━━━ Information shown

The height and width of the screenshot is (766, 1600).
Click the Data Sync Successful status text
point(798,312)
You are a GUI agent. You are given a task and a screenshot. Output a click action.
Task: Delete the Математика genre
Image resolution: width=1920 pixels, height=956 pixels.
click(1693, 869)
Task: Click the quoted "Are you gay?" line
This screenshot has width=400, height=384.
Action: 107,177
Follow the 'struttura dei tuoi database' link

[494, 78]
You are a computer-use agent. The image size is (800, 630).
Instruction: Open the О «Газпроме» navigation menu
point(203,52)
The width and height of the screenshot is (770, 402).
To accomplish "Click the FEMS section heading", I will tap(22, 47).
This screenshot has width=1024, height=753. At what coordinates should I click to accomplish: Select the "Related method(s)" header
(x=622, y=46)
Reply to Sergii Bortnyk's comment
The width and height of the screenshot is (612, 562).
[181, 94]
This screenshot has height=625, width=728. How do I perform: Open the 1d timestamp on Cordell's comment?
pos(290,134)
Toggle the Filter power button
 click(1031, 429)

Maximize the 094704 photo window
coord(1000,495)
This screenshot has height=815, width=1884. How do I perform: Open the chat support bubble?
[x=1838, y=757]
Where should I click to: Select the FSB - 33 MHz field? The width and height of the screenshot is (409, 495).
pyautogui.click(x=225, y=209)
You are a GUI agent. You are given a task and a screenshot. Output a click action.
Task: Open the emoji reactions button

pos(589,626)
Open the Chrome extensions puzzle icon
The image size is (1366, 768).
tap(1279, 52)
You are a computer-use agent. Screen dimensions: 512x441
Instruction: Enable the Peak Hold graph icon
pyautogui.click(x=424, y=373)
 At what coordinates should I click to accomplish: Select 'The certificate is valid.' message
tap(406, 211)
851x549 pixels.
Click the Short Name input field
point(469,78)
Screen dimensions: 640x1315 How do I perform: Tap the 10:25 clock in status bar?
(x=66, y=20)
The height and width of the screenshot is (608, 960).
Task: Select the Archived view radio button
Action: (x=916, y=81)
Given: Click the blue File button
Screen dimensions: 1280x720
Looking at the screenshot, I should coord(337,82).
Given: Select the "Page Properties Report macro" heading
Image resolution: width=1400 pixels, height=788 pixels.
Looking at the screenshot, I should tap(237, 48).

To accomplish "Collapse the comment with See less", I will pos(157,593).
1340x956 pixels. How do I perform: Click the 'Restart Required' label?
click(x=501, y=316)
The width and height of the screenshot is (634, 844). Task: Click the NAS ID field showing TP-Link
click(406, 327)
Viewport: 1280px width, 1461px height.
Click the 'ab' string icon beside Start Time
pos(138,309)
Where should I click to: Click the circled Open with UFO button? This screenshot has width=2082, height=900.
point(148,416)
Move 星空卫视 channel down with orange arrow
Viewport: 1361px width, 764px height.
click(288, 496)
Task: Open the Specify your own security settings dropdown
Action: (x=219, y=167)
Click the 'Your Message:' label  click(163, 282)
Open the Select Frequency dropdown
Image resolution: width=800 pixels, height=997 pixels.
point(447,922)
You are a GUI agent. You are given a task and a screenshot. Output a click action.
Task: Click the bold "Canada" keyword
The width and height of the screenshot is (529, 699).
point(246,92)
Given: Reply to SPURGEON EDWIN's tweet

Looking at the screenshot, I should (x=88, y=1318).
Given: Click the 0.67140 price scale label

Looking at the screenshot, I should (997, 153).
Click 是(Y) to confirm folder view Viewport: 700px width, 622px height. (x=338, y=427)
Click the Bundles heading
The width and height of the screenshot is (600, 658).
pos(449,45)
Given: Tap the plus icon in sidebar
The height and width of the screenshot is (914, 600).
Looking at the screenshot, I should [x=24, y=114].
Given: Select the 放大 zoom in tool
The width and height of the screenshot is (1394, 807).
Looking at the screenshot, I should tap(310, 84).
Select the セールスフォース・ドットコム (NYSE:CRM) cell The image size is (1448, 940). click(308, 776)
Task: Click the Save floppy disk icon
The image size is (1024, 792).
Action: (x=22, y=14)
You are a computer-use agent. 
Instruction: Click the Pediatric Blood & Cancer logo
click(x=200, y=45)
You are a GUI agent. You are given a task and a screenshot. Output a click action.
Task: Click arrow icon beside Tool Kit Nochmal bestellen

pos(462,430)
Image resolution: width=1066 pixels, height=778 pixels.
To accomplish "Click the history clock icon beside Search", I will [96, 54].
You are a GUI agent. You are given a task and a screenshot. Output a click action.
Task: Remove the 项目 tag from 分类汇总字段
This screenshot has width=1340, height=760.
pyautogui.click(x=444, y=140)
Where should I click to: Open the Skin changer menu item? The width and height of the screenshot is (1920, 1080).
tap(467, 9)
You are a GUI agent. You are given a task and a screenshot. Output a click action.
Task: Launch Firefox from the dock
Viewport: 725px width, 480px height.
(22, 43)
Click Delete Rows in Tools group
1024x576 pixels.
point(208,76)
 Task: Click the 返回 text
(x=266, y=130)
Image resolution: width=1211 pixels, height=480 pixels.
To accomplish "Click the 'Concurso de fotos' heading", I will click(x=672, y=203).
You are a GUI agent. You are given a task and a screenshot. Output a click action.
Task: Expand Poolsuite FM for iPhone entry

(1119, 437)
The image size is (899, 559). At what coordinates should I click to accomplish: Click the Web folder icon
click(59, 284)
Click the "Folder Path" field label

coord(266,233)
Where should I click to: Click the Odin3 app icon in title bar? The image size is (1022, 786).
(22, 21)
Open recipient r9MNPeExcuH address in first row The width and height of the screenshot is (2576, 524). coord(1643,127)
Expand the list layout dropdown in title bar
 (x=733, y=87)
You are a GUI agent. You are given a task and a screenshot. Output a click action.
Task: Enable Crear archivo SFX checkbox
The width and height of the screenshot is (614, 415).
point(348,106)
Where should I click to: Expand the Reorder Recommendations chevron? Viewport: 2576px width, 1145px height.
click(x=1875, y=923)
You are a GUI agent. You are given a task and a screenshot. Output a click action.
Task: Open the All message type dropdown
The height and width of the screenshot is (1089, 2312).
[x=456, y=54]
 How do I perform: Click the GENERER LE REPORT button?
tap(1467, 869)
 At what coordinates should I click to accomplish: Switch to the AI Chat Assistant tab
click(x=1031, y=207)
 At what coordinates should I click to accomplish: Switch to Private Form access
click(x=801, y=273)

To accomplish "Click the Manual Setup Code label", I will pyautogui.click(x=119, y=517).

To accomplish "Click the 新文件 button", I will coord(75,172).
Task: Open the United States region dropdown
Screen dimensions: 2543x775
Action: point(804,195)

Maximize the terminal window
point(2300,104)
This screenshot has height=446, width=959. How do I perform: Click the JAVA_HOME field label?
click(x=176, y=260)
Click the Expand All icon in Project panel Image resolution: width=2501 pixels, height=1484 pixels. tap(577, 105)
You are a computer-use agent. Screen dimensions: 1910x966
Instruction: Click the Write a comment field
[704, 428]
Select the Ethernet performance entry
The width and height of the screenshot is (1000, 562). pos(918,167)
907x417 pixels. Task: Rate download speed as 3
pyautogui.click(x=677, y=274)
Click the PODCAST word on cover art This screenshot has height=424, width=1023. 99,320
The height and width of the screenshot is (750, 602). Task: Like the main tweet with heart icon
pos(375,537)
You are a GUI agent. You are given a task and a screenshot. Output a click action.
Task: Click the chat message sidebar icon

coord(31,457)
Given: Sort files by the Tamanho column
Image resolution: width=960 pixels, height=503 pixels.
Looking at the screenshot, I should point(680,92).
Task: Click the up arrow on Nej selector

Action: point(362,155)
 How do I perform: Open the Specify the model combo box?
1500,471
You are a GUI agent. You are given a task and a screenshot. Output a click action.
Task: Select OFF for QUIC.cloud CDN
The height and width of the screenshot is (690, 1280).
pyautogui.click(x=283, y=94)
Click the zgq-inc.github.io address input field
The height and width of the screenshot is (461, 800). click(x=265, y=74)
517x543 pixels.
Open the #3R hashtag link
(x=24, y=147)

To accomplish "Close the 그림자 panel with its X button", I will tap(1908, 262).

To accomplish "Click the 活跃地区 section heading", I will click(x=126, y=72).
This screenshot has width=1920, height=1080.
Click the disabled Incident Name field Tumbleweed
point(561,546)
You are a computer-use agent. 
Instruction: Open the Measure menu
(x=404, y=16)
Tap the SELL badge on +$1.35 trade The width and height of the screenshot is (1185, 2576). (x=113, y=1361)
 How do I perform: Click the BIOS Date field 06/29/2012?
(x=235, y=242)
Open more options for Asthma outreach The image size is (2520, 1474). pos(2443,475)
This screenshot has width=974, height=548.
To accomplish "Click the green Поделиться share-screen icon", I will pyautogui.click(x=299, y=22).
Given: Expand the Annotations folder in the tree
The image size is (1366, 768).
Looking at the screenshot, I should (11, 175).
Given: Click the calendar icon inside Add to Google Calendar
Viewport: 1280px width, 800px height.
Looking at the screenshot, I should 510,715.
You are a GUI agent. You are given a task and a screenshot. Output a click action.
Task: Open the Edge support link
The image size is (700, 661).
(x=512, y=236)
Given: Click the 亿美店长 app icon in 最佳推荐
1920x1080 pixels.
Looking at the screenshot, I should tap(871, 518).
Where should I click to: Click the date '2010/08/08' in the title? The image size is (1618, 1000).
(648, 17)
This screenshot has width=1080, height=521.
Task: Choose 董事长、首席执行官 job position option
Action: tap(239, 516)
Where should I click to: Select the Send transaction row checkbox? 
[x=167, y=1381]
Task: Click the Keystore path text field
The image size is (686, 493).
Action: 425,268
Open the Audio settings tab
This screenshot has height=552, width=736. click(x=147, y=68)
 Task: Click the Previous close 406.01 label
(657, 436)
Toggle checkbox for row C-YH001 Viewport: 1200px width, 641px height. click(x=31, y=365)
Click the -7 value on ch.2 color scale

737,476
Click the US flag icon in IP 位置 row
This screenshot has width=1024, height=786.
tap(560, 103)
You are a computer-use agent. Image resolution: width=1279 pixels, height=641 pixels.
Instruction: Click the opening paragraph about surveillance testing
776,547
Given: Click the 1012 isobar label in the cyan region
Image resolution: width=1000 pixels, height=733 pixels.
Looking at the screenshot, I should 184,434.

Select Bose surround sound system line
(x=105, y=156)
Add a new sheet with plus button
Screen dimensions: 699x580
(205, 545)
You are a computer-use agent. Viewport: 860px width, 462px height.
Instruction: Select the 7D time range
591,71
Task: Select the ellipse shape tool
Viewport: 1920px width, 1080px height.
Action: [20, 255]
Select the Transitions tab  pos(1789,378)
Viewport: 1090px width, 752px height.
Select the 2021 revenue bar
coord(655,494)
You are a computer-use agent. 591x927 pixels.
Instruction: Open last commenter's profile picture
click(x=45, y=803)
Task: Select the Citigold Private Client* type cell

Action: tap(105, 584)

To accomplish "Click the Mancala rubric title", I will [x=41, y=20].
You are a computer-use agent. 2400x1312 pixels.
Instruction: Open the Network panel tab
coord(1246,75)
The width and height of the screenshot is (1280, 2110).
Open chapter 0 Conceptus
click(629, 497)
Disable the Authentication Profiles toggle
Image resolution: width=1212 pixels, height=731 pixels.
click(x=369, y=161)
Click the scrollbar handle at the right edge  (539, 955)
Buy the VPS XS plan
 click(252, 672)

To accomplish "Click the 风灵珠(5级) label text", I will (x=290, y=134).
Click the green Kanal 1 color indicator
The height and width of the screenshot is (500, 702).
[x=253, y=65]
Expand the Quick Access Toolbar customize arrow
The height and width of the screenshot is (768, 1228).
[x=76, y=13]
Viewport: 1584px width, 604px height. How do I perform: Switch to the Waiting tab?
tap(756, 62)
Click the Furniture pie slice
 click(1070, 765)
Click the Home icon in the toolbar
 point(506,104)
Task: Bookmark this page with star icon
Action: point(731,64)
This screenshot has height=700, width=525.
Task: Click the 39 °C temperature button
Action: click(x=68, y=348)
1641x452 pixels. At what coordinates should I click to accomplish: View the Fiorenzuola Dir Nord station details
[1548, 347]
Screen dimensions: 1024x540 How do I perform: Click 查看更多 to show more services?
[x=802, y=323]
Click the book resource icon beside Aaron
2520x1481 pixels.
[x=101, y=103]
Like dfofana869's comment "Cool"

━━━━━━

= What the task asks =
Reproduce verbatim the stretch of records from the line containing "Click the 'Your" through the line containing "will click(x=672, y=203).", including both of those lines.

= Answer for this exercise =
Click the 'Your Message:' label  click(163, 282)
Open the Select Frequency dropdown
Image resolution: width=800 pixels, height=997 pixels.
point(447,922)
You are a GUI agent. You are given a task and a screenshot. Output a click action.
Task: Click the bold "Canada" keyword
The width and height of the screenshot is (529, 699).
point(246,92)
Given: Reply to SPURGEON EDWIN's tweet

Looking at the screenshot, I should (x=88, y=1318).
Given: Click the 0.67140 price scale label

Looking at the screenshot, I should (997, 153).
Click 是(Y) to confirm folder view Viewport: 700px width, 622px height. (x=338, y=427)
Click the Bundles heading
The width and height of the screenshot is (600, 658).
pos(449,45)
Given: Tap the plus icon in sidebar
The height and width of the screenshot is (914, 600).
Looking at the screenshot, I should [x=24, y=114].
Given: Select the 放大 zoom in tool
The width and height of the screenshot is (1394, 807).
Looking at the screenshot, I should tap(310, 84).
Select the セールスフォース・ドットコム (NYSE:CRM) cell The image size is (1448, 940). click(308, 776)
Task: Click the Save floppy disk icon
The image size is (1024, 792).
Action: (x=22, y=14)
You are a computer-use agent. 
Instruction: Click the Pediatric Blood & Cancer logo
click(x=200, y=45)
You are a GUI agent. You are given a task and a screenshot. Output a click action.
Task: Click arrow icon beside Tool Kit Nochmal bestellen

pos(462,430)
Image resolution: width=1066 pixels, height=778 pixels.
To accomplish "Click the history clock icon beside Search", I will [96, 54].
You are a GUI agent. You are given a task and a screenshot. Output a click action.
Task: Remove the 项目 tag from 分类汇总字段
This screenshot has width=1340, height=760.
pyautogui.click(x=444, y=140)
Where should I click to: Open the Skin changer menu item? The width and height of the screenshot is (1920, 1080).
tap(467, 9)
You are a GUI agent. You are given a task and a screenshot. Output a click action.
Task: Launch Firefox from the dock
Viewport: 725px width, 480px height.
(22, 43)
Click Delete Rows in Tools group
1024x576 pixels.
point(208,76)
 Task: Click the 返回 text
(x=266, y=130)
Image resolution: width=1211 pixels, height=480 pixels.
To accomplish "Click the 'Concurso de fotos' heading", I will click(x=672, y=203).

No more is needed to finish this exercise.